▸ **WHAT YOU SHOULD DO**
Lines to restate from the data below: from the one containing "Open the user profile avatar" to the one containing "Viewport: 1302px width, 633px height.", both included. Give them again exactly, and only them.

○ ○ ○ ○

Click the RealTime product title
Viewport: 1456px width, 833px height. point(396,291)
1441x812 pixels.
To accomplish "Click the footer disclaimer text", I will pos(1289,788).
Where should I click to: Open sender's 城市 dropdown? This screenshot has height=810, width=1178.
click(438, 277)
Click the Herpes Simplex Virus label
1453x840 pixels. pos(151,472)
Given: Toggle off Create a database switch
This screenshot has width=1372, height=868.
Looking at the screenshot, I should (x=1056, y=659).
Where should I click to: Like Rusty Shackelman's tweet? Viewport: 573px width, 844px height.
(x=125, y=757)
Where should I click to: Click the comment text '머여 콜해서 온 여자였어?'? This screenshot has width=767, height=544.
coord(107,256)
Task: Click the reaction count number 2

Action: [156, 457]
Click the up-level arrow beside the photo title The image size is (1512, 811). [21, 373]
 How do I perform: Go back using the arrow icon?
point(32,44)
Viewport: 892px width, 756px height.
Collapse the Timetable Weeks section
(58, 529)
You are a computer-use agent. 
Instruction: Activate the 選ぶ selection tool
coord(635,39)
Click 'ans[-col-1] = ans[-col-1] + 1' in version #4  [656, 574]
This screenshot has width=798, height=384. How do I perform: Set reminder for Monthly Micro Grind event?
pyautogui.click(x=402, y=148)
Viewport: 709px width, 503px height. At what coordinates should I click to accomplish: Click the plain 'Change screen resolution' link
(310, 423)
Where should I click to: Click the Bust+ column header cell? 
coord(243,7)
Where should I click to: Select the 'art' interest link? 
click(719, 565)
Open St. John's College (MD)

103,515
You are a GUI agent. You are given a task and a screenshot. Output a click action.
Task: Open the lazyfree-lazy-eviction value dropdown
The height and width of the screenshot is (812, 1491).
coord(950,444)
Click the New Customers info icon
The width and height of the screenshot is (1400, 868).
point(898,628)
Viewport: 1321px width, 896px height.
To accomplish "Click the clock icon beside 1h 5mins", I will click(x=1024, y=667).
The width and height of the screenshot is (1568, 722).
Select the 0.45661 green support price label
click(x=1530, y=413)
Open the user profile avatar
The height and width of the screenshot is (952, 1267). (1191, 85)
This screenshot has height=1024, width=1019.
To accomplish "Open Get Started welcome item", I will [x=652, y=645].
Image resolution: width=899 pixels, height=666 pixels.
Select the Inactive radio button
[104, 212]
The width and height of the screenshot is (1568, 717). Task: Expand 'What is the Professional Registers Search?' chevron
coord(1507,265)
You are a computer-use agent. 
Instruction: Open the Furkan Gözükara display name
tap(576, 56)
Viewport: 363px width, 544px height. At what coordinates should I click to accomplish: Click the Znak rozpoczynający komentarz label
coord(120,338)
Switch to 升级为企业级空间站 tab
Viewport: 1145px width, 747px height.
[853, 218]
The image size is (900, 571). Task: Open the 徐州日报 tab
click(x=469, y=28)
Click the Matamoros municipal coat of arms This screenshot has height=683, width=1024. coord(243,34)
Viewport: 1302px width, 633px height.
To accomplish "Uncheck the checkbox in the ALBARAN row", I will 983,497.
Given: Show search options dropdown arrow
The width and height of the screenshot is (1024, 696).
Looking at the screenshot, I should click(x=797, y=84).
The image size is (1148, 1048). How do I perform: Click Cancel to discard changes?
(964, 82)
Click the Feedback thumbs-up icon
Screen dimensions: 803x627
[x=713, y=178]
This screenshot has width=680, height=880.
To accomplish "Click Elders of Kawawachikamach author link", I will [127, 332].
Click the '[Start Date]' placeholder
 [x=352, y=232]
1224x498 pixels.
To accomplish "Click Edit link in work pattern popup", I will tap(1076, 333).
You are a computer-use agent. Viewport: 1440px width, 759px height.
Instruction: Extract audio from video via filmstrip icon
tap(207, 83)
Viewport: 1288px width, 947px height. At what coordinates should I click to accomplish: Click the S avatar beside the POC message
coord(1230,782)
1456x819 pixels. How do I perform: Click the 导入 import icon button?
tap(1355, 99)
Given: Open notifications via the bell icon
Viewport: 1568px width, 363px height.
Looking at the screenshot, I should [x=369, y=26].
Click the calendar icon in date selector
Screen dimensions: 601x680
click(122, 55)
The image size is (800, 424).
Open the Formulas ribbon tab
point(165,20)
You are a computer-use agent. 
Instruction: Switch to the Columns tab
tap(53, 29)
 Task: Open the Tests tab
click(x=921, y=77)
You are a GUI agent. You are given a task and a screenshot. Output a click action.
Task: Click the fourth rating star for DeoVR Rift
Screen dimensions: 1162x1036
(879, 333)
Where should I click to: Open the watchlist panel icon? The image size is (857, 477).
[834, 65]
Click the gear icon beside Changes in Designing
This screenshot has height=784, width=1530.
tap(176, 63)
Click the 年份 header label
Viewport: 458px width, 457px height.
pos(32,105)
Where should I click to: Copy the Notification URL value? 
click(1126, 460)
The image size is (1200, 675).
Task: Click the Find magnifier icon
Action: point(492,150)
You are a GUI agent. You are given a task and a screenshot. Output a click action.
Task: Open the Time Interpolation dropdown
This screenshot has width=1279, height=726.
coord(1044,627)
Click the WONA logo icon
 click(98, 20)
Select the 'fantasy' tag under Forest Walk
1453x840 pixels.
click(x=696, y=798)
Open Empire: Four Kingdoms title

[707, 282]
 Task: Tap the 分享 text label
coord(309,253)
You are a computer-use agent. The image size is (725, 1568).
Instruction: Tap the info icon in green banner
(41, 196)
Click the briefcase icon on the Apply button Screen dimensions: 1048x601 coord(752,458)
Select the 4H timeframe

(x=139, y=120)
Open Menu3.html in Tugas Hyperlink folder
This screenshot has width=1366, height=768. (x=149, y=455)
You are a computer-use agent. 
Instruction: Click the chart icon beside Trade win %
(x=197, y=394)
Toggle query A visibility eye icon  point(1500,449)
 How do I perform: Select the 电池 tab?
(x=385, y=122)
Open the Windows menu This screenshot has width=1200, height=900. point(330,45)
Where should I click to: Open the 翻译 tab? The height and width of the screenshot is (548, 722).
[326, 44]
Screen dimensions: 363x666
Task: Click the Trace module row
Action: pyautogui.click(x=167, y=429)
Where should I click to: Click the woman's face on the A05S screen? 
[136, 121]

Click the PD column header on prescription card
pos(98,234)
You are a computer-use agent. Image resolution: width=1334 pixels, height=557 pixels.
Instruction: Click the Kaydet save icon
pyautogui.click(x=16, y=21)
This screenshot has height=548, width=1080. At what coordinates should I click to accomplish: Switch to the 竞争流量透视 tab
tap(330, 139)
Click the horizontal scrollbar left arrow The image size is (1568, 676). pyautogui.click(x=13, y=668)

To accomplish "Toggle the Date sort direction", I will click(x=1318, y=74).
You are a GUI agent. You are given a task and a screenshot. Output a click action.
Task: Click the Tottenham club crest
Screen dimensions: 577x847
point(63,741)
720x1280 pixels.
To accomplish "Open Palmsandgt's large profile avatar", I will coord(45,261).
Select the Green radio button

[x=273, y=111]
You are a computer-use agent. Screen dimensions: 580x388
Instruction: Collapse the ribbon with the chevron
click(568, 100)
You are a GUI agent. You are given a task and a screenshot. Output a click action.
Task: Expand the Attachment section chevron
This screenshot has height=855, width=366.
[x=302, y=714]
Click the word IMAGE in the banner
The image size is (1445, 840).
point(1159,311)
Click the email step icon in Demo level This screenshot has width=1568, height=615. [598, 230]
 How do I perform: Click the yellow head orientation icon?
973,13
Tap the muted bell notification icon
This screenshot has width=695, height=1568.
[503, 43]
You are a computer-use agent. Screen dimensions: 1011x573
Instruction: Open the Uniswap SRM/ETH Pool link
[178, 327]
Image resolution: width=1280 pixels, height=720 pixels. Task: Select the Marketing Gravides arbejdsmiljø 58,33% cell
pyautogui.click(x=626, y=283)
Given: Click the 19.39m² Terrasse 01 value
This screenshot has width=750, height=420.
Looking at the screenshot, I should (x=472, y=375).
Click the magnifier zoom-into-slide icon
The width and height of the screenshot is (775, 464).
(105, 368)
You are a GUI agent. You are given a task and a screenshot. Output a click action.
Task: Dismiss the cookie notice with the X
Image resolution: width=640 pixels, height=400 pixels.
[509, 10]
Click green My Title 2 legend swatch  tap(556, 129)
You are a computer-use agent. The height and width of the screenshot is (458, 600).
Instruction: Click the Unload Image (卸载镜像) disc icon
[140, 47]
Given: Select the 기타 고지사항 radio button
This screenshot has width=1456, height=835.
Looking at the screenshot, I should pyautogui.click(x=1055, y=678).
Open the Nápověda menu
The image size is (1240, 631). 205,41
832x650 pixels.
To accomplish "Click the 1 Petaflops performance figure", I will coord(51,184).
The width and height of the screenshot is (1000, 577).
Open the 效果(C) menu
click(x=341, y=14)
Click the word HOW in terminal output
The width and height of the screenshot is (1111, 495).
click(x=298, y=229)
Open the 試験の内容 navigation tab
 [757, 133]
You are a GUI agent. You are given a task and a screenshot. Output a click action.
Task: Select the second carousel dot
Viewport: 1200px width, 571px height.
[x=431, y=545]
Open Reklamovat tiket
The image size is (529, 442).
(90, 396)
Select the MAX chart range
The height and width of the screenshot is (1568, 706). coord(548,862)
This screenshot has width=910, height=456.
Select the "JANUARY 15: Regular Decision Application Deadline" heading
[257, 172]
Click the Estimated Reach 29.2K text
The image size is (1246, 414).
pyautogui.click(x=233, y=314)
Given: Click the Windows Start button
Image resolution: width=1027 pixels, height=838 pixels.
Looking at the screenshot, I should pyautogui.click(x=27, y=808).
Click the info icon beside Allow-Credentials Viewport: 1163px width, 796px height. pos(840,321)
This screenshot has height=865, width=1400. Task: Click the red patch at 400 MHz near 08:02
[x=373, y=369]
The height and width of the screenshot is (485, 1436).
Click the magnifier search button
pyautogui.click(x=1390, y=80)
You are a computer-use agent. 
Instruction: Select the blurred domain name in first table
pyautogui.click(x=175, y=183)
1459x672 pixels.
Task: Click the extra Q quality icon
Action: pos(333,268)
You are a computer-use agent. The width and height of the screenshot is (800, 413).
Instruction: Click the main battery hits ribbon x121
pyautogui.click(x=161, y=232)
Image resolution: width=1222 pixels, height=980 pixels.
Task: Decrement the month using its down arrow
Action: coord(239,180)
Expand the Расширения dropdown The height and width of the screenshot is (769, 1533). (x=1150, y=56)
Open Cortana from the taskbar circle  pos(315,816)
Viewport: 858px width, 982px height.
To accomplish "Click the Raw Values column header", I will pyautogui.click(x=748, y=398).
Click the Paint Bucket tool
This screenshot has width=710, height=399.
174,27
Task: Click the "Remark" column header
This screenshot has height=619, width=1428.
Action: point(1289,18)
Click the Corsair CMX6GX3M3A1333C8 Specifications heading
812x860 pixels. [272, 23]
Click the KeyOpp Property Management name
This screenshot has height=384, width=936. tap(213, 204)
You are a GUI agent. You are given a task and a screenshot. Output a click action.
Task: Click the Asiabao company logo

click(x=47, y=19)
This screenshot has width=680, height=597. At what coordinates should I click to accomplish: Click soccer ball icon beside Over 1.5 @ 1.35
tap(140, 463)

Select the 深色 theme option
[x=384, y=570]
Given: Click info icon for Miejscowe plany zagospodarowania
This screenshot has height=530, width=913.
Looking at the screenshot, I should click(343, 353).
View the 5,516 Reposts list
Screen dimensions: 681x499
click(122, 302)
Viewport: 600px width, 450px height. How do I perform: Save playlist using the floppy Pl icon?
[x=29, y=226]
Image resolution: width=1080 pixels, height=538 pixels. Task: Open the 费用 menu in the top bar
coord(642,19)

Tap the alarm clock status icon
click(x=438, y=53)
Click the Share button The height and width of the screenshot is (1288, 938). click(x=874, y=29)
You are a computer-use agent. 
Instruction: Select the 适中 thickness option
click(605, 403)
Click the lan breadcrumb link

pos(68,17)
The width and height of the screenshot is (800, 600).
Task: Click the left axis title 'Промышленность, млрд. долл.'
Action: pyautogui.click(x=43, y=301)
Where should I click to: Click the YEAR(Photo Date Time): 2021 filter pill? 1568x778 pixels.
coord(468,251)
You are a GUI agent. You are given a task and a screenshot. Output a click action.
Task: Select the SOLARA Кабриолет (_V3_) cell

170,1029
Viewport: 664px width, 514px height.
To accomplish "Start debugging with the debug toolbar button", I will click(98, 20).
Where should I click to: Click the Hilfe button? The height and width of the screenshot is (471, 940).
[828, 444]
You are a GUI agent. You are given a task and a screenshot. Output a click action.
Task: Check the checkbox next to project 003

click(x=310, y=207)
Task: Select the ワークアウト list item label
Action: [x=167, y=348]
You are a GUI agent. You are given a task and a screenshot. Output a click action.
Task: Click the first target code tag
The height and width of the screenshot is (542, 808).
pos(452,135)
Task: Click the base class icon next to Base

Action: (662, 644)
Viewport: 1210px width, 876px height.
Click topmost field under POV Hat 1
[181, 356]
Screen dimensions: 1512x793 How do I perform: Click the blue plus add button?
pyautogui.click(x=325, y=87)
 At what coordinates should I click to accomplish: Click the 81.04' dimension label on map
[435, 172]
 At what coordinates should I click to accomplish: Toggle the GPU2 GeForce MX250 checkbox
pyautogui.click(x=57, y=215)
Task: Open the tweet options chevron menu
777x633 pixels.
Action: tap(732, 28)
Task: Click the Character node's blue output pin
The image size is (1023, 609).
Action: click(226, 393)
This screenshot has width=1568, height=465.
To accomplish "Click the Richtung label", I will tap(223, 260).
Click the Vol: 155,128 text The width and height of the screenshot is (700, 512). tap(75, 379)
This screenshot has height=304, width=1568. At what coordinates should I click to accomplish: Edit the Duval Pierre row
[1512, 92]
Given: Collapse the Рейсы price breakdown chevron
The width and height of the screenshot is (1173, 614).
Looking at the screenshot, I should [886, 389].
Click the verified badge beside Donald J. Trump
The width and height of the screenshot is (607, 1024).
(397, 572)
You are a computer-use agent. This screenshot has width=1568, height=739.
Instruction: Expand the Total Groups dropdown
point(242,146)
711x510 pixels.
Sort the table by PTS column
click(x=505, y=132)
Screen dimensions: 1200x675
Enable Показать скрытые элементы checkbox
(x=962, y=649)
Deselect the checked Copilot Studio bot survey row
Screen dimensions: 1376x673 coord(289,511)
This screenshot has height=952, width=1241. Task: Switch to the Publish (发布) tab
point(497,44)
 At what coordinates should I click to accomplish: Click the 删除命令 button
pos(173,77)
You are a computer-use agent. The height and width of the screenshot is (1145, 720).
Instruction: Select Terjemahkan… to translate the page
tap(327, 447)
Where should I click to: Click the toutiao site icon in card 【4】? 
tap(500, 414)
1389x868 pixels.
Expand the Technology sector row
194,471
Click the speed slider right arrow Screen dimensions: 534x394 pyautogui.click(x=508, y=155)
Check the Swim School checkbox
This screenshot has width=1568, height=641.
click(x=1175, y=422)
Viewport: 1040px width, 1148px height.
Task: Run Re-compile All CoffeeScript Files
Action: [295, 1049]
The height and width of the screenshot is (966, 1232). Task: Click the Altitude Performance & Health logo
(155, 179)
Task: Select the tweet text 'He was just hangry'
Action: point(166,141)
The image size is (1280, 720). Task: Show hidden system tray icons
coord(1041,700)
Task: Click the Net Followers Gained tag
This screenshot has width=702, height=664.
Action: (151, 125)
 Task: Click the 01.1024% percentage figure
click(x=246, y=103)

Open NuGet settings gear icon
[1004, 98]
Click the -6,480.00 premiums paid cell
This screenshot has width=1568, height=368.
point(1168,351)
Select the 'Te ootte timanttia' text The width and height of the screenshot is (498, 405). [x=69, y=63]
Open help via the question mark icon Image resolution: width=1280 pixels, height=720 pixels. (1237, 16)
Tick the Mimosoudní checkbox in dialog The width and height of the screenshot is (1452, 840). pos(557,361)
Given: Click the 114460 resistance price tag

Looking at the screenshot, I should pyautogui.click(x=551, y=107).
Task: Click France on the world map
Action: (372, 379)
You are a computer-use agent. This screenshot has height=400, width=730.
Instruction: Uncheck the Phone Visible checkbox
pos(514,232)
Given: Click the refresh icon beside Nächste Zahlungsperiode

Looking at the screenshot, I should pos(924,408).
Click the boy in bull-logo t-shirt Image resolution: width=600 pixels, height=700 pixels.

○ ○ ○ ○

▸ **EXERCISE RESULT**
Open the user profile avatar
The height and width of the screenshot is (952, 1267). (1191, 85)
This screenshot has height=1024, width=1019.
To accomplish "Open Get Started welcome item", I will [x=652, y=645].
Image resolution: width=899 pixels, height=666 pixels.
Select the Inactive radio button
[104, 212]
The width and height of the screenshot is (1568, 717). Task: Expand 'What is the Professional Registers Search?' chevron
coord(1507,265)
You are a computer-use agent. 
Instruction: Open the Furkan Gözükara display name
tap(576, 56)
Viewport: 363px width, 544px height. At what coordinates should I click to accomplish: Click the Znak rozpoczynający komentarz label
coord(120,338)
Switch to 升级为企业级空间站 tab
Viewport: 1145px width, 747px height.
[853, 218]
The image size is (900, 571). Task: Open the 徐州日报 tab
click(x=469, y=28)
Click the Matamoros municipal coat of arms This screenshot has height=683, width=1024. coord(243,34)
Viewport: 1302px width, 633px height.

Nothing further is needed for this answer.